Answer

**step1** Understanding the Problem

The problem asks us to simplify a division of two fractions. The fractions are $$\dfrac {-1}{10}$$ and $$\dfrac {16}{-5}$$. We need to divide the first fraction by the second one.

**step2** Rewriting Division as Multiplication

To divide by a fraction, we can instead multiply by its reciprocal. The reciprocal of a fraction is found by flipping the numerator and the denominator.
The second fraction is $$\dfrac {16}{-5}$$. Its reciprocal is $$\dfrac {-5}{16}$$.
So, the division problem $$\dfrac {-1}{10}\div\bigg( \dfrac {16}{-5}\bigg)$$ can be rewritten as a multiplication problem:
$$\dfrac {-1}{10} \times \bigg( \dfrac {-5}{16}\bigg)$$

**step3** Multiplying the Fractions

To multiply fractions, we multiply the numerators (the top numbers) together and multiply the denominators (the bottom numbers) together.
First, multiply the numerators: $$-1 \times -5$$
When we multiply two negative numbers, the result is a positive number. So, $$-1 \times -5 = 5$$.
Next, multiply the denominators: $$10 \times 16$$
$$10 \times 16 = 160$$.
Now, we have the new fraction: $$\dfrac {5}{160}$$.
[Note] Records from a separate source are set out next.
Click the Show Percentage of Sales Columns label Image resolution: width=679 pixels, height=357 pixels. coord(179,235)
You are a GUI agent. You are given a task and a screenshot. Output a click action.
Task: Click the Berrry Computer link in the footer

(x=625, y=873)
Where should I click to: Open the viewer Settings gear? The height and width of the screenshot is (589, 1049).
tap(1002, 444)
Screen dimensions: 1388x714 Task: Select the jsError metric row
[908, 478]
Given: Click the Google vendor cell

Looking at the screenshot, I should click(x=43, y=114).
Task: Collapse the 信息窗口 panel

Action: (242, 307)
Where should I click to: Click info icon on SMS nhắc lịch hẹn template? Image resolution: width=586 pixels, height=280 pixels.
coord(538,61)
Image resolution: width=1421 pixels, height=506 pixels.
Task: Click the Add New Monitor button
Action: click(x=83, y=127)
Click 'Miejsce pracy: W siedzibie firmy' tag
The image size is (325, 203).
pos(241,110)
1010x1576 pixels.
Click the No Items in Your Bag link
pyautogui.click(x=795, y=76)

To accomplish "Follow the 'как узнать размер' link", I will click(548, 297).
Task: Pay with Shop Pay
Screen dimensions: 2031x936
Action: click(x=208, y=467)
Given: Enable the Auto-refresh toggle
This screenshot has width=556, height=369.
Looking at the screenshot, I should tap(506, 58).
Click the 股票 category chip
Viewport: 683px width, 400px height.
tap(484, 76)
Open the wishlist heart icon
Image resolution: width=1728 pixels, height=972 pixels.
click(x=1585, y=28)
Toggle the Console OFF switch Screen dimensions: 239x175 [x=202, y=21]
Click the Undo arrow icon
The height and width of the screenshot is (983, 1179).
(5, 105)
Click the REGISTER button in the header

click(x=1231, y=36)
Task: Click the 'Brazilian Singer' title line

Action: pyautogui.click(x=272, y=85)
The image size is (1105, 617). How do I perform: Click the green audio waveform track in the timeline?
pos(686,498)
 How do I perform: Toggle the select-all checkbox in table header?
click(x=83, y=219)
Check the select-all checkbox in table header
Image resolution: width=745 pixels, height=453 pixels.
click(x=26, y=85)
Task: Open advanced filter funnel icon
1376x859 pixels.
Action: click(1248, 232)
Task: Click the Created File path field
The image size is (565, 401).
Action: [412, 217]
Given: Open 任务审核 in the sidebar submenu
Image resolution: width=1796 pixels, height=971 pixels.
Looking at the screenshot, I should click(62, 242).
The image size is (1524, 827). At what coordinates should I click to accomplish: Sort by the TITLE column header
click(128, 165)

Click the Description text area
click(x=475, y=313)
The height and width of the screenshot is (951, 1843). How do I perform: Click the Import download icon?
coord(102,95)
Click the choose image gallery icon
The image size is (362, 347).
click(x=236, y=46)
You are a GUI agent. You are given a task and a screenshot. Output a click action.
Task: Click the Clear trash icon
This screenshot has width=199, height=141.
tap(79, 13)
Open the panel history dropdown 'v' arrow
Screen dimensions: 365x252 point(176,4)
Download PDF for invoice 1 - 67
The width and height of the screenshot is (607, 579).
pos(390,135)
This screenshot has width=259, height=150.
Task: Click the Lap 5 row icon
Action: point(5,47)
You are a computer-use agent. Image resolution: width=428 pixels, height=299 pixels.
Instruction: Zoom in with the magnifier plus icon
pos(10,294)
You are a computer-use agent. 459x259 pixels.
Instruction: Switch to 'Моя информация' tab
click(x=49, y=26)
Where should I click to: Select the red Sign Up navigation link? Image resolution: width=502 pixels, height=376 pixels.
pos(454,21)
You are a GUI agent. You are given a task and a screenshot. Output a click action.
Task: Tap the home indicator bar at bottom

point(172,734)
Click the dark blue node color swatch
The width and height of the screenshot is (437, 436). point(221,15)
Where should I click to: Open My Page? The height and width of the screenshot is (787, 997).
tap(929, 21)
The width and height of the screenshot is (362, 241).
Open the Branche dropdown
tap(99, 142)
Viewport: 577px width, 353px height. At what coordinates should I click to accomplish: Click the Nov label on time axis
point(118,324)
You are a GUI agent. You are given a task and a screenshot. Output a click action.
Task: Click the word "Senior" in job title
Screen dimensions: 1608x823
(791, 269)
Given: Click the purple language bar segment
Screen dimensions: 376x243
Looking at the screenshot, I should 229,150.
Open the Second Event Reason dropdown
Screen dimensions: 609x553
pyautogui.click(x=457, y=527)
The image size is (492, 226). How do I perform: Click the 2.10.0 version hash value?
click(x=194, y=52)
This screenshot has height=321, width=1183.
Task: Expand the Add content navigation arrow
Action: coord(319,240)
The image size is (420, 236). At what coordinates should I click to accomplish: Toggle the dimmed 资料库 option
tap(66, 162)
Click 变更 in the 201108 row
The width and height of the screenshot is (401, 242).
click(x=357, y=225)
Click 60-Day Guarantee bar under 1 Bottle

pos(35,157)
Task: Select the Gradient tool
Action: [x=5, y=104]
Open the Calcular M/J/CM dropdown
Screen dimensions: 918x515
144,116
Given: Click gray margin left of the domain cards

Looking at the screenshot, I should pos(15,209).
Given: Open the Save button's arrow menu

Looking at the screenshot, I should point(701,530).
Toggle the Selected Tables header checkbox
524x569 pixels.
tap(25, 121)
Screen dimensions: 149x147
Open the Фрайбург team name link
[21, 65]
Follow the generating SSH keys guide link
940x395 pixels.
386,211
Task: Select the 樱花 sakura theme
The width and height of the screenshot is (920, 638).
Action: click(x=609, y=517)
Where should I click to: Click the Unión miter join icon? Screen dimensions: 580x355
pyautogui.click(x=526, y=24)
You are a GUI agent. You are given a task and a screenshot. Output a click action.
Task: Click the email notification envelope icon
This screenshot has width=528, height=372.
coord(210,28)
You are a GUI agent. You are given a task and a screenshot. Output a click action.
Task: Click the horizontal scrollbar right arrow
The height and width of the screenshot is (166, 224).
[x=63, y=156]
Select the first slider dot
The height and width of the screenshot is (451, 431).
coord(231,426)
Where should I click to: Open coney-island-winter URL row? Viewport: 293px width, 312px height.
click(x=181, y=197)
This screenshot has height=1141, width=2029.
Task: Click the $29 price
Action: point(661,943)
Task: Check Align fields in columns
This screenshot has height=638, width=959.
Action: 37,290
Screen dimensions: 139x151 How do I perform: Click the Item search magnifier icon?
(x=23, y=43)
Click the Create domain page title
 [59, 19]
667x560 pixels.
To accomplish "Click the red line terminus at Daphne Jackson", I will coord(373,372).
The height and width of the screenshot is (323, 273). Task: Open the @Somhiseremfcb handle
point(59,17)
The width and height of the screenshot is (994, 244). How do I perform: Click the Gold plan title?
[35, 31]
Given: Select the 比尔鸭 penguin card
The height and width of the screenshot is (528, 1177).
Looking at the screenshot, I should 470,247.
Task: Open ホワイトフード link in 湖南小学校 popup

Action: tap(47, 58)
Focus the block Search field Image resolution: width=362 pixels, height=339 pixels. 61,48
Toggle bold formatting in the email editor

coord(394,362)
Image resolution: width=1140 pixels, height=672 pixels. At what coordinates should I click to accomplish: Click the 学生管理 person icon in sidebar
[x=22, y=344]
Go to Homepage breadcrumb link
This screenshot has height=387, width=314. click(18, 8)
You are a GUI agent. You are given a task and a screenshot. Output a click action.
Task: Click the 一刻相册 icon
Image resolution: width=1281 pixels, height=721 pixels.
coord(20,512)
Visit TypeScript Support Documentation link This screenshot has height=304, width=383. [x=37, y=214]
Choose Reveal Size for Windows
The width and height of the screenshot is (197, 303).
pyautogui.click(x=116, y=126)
**step4** Simplifying the Fraction

The fraction we have is $$\dfrac {5}{160}$$. We need to simplify this fraction to its lowest terms. To do this, we find the greatest common factor (GCF) of the numerator and the denominator and divide both by it.
We can see that both 5 and 160 are divisible by 5.
Divide the numerator by 5: $$5 \div 5 = 1$$.
Divide the denominator by 5: $$160 \div 5$$.
To calculate $$160 \div 5$$:
We can think of 160 as 100 plus 60.
$$100 \div 5 = 20$$
$$60 \div 5 = 12$$
Adding these results: $$20 + 12 = 32$$.
So, $$160 \div 5 = 32$$.
The simplified fraction is $$\dfrac {1}{32}$$.